Description of problem:
The OpenSSH server in RHEL7.6 does not send complete list of signature algorithms in SHA2 extension.

debug1: kex_input_ext_info: server-sig-algs=<rsa-sha2-256,rsa-sha2-512>

This causes failures if the client is on OpenSSH 7.8p1+ (Fedora 28+) and for some reason disabled the rsa-sha2-* public key algorithms with PubkeyAcceptedKeyTypes configuration option.

The correct list should look like this:

debug1: kex_input_ext_info: server-sig-algs=<ssh-ed25519,ssh-rsa,rsa-sha2-256,rsa-sha2-512,ssh-dss,ecdsa-sha2-nistp256,ecdsa-sha2-nistp384,ecdsa-sha2-nistp521,null>

This does not affect any other key types at this moment.
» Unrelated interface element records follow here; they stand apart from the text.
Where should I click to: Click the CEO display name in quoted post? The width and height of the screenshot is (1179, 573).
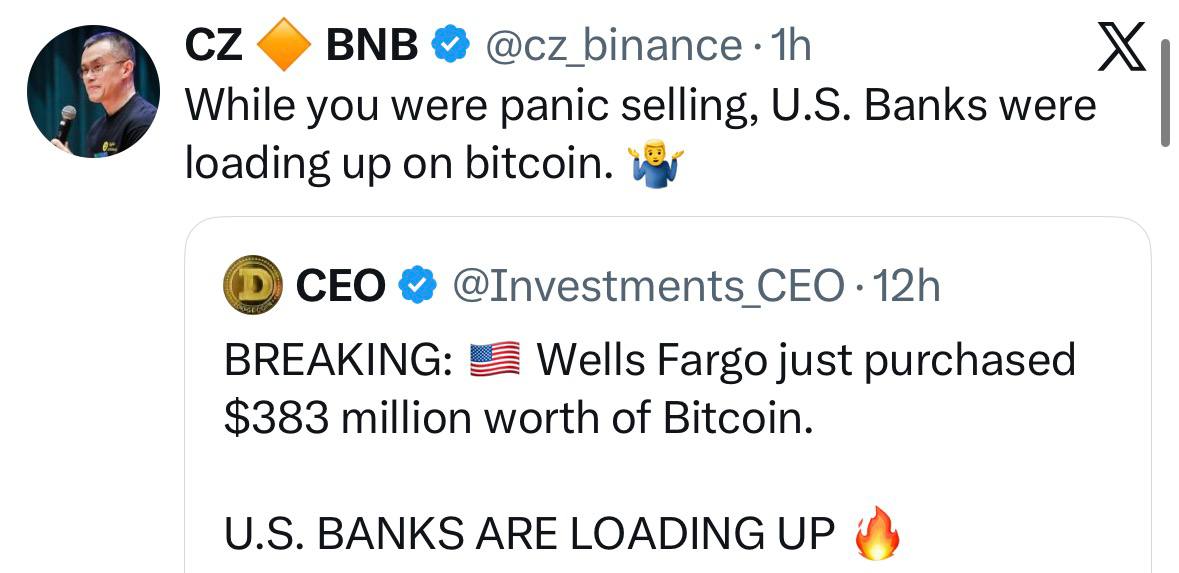tap(341, 287)
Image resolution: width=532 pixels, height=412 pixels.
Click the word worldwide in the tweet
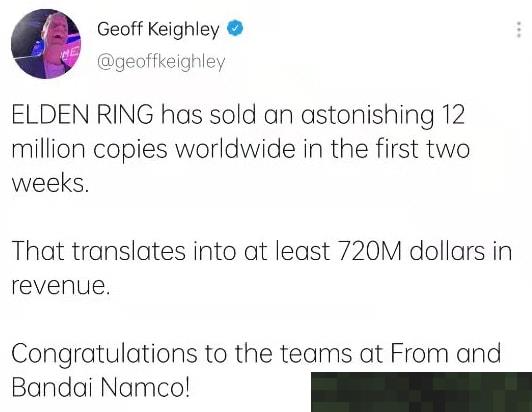coord(235,149)
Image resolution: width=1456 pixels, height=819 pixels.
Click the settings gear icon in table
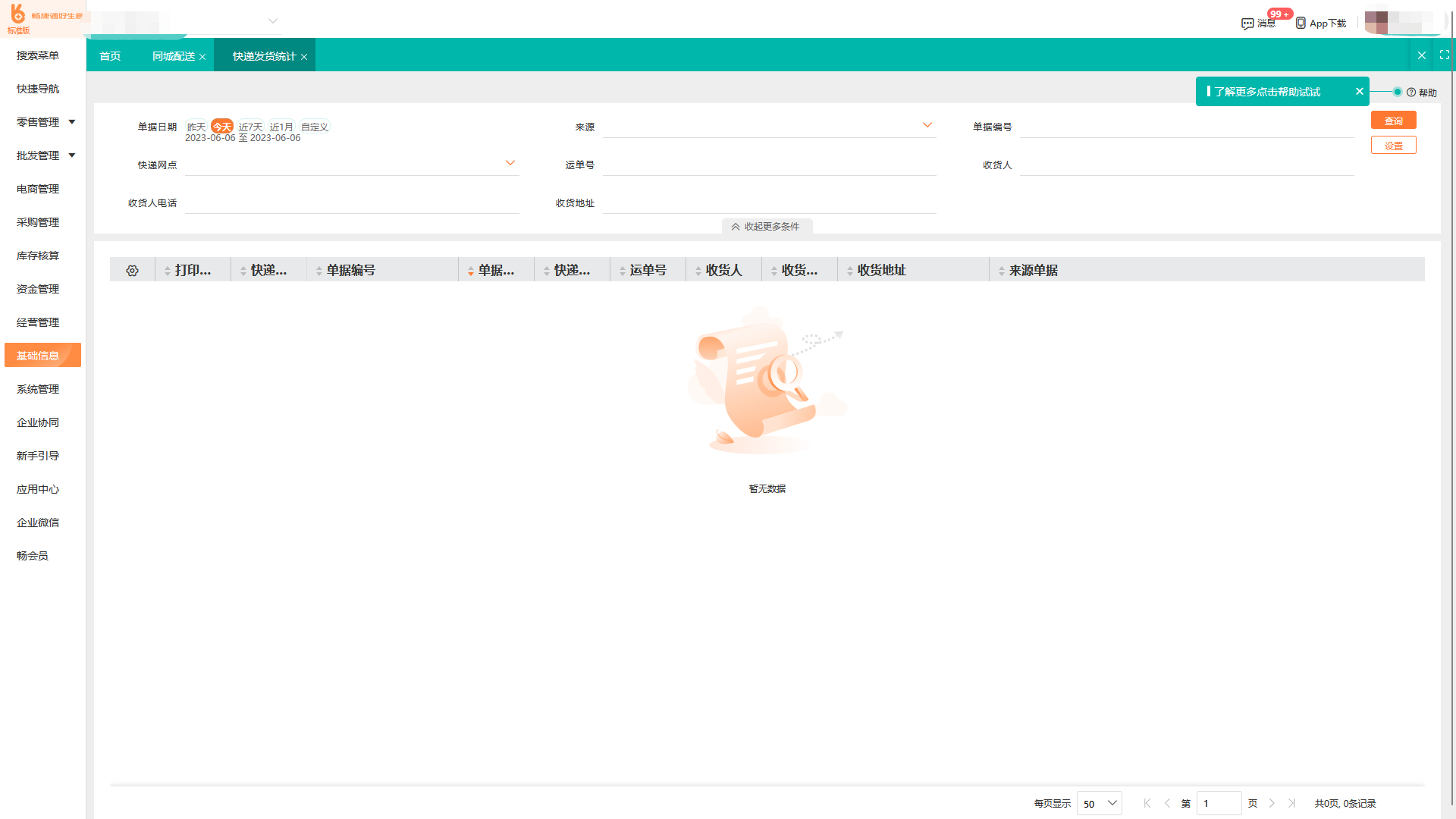point(131,270)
Version-Release number of selected component (if applicable):
openssh-7.4p1-16

How reproducible:
specific configuration

Steps to Reproduce:
1. Install OpenSSH 7.8p1 (Fedora 28+)
2. Configure pubkey authentication using RSA key with remote server example.com
3. ssh -vvv -o PubkeyAcceptedKeyTypes=ssh-rsa example.com

Actual results:

debug1: Next authentication method: publickey
debug1: Offering public key: RSA SHA256:I1XXiJ/wkXC6Vn8ohZVHcJTCCKoPKm4mL8qtjtyNMhw /home/lslebodn/.ssh/id_rsa
debug1: send_pubkey_test: no mutual signature algorithm

Expected results:

The authentication should proceed using ssh-rsa algorithm.

Additional info:
This is a change in OpenSSH 7.8 that it is getting more strict about handling this extension. Unfortunately we carry broken version in RHEL7, which is not sending complete list of algorithms.

Workaround:
In client, list also the SHA2 extension algorithms:

PubkeyAcceptedKeyTypes rsa-sha2-256,rsa-sha2-512

If you need to adjust this list, rather use the + sign.

Thanks lslebodn for reporting this issue to me.